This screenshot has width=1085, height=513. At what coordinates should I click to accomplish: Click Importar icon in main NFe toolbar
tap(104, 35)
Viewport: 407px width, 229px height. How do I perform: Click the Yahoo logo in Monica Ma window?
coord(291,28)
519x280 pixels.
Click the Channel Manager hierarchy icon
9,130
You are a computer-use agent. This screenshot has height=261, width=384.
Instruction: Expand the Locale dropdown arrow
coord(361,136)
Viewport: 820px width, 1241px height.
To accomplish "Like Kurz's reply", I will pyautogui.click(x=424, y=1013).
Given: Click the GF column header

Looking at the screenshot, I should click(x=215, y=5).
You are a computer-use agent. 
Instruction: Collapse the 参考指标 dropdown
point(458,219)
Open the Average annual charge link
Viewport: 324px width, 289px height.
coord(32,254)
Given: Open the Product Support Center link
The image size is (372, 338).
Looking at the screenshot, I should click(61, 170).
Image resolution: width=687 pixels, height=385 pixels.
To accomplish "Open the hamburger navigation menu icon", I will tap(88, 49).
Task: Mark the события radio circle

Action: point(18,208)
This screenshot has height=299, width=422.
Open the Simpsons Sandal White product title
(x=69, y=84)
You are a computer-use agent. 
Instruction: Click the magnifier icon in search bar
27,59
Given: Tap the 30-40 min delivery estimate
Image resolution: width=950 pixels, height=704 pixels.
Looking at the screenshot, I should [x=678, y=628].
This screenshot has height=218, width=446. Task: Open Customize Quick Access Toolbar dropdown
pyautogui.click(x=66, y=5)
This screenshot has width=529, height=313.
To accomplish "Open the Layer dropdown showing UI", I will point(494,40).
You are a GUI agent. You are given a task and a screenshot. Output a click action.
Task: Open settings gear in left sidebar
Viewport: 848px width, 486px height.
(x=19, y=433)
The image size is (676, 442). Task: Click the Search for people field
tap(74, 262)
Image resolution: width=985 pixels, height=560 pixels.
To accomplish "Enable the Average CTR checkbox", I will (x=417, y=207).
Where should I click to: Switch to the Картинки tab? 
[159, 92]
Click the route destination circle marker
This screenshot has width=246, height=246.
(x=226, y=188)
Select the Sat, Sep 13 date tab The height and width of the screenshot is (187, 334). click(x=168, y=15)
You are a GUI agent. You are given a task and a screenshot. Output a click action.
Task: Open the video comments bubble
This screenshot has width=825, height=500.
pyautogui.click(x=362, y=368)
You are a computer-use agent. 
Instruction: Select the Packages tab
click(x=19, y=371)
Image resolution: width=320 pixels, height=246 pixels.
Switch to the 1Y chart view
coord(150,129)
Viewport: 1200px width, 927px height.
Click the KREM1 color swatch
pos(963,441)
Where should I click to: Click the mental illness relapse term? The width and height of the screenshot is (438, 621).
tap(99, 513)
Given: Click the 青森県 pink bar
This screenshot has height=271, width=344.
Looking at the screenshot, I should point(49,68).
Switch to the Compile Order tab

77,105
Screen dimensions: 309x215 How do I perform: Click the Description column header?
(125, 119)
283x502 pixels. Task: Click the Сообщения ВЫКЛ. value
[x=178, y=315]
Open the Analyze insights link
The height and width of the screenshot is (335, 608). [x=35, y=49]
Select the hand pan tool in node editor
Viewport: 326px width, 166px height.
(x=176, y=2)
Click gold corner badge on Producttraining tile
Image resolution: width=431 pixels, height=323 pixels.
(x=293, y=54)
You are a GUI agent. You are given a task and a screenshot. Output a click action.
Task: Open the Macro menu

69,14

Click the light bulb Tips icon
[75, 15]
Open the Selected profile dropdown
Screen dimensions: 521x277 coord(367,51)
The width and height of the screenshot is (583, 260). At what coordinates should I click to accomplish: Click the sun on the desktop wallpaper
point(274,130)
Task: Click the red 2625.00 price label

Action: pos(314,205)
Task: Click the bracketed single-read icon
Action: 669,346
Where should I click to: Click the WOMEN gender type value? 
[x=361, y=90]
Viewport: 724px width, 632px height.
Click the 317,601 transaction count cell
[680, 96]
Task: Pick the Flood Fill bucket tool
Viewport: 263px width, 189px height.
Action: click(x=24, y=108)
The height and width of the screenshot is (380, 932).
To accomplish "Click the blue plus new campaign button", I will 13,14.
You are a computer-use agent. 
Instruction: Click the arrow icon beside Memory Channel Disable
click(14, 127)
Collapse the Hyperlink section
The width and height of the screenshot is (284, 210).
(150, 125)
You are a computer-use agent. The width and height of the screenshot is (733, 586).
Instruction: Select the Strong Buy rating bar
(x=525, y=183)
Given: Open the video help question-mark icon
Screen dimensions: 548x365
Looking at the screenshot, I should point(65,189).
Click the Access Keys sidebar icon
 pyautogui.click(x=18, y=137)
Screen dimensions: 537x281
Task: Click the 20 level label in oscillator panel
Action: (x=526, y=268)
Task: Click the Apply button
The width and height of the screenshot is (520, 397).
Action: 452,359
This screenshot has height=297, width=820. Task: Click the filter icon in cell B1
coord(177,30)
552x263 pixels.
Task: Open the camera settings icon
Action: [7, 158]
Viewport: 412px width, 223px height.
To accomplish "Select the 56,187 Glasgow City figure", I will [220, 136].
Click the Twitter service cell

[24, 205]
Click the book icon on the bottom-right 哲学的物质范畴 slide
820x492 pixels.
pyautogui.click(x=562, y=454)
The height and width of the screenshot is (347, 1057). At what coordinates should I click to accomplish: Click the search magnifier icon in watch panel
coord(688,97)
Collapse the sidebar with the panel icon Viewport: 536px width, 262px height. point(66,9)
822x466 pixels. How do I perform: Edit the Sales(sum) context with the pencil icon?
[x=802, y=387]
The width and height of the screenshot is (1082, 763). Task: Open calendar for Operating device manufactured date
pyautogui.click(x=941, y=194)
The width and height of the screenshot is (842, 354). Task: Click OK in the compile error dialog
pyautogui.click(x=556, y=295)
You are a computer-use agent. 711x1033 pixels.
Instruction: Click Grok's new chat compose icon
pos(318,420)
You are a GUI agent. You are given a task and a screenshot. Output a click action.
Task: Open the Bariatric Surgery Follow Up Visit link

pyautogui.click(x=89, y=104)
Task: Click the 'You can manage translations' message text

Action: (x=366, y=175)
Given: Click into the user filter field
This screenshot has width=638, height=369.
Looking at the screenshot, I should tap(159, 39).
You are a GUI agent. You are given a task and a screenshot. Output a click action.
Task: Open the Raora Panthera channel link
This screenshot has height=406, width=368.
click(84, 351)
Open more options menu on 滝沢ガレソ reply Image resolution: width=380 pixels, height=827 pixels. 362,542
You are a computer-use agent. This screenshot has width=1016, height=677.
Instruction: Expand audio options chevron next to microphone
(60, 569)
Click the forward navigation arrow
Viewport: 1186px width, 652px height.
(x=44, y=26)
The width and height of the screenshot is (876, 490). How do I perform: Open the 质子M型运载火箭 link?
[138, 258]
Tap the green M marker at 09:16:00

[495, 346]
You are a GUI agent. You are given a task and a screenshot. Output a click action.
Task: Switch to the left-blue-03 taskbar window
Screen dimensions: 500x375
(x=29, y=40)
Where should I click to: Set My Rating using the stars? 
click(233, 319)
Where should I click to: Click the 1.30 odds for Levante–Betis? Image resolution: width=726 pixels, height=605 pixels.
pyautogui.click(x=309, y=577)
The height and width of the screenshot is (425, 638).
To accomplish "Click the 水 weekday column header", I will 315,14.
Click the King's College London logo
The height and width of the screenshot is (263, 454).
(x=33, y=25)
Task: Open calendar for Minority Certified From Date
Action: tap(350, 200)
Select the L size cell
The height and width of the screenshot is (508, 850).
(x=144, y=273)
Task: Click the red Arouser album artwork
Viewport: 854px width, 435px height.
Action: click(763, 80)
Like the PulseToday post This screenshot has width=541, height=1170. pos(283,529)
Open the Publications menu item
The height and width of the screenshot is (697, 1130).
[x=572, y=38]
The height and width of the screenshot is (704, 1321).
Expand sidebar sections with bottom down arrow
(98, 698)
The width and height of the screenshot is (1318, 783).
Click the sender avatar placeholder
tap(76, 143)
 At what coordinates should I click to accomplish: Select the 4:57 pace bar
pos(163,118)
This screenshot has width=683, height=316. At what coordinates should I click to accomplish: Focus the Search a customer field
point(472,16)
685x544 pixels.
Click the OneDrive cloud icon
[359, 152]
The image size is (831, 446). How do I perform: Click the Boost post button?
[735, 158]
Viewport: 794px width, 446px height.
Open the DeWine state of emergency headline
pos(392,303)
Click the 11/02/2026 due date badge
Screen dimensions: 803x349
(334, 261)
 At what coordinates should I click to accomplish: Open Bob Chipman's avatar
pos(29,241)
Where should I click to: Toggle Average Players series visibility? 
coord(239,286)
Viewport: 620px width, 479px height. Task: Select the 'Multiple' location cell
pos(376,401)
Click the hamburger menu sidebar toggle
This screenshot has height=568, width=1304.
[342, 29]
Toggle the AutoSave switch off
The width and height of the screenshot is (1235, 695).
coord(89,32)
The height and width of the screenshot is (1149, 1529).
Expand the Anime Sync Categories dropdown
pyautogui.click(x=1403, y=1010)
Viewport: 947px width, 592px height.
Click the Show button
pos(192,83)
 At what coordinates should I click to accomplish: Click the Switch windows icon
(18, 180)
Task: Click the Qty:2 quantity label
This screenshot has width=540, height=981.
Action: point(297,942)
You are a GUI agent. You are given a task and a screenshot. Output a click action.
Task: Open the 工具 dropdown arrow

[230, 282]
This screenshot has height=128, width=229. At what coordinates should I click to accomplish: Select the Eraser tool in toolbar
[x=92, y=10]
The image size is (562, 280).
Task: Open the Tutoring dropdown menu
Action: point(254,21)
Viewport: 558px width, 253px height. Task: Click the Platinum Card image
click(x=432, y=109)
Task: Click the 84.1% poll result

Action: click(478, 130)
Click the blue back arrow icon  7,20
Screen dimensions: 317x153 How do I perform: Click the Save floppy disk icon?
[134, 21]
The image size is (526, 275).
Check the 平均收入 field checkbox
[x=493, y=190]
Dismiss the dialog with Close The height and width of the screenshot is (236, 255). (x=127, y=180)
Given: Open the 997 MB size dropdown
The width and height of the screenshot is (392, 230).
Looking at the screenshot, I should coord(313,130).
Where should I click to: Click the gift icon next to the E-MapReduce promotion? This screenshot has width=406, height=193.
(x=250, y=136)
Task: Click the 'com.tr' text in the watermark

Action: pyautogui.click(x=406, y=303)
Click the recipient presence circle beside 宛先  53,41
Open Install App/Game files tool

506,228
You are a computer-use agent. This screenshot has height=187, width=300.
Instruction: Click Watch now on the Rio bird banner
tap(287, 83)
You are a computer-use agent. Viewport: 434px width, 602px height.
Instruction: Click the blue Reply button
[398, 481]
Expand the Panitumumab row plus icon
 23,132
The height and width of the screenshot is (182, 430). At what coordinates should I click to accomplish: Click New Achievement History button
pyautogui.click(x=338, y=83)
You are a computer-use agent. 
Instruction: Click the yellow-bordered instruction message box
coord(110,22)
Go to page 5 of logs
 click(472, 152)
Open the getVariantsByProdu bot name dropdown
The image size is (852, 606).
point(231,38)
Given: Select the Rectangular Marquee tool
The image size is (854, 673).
+++++
*Goal of the exercise:*
Locate the word "left" in the records above, and return each line that has it.

*Result of the exercise:*
Task: Open settings gear in left sidebar
Task: Switch to the left-blue-03 taskbar window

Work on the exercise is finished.